→ Entries shown:
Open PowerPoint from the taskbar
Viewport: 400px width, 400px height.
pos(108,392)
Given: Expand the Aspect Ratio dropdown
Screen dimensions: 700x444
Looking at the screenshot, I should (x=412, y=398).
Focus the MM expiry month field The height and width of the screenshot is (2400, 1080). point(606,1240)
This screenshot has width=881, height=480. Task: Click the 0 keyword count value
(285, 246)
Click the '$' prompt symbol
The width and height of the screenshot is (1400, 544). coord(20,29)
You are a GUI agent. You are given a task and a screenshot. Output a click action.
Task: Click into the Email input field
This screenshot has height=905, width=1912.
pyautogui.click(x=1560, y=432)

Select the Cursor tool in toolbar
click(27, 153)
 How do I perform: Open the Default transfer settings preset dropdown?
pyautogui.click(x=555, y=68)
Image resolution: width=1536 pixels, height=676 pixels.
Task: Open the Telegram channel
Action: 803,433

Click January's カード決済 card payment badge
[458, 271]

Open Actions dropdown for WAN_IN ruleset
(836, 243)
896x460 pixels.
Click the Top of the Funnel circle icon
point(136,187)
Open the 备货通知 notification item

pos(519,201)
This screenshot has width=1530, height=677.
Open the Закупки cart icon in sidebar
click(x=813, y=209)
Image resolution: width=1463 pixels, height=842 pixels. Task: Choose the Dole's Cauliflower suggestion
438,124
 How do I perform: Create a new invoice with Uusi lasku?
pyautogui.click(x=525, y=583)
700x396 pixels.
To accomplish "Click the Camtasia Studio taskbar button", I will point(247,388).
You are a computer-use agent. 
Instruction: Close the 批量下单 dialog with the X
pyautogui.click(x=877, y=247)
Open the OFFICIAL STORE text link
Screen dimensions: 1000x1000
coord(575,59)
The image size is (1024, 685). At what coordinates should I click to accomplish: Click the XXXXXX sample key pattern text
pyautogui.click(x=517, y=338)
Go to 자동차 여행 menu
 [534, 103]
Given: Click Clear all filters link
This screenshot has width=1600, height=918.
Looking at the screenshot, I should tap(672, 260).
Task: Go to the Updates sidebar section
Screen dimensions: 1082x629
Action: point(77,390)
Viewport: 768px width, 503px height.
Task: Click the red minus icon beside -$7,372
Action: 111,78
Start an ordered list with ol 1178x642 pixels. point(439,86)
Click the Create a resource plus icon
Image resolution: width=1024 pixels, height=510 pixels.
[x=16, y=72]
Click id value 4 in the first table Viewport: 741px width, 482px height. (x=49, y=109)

→ Work task: Give back precisely the lines above that start at the line containing "Viewport: 400px width, 400px height." and end at the line containing "You are a GUI", inclusive. No other lines belong in the output.

→ Written answer:
Viewport: 400px width, 400px height.
pos(108,392)
Given: Expand the Aspect Ratio dropdown
Screen dimensions: 700x444
Looking at the screenshot, I should (x=412, y=398).
Focus the MM expiry month field The height and width of the screenshot is (2400, 1080). point(606,1240)
This screenshot has width=881, height=480. Task: Click the 0 keyword count value
(285, 246)
Click the '$' prompt symbol
The width and height of the screenshot is (1400, 544). coord(20,29)
You are a GUI agent. You are given a task and a screenshot. Output a click action.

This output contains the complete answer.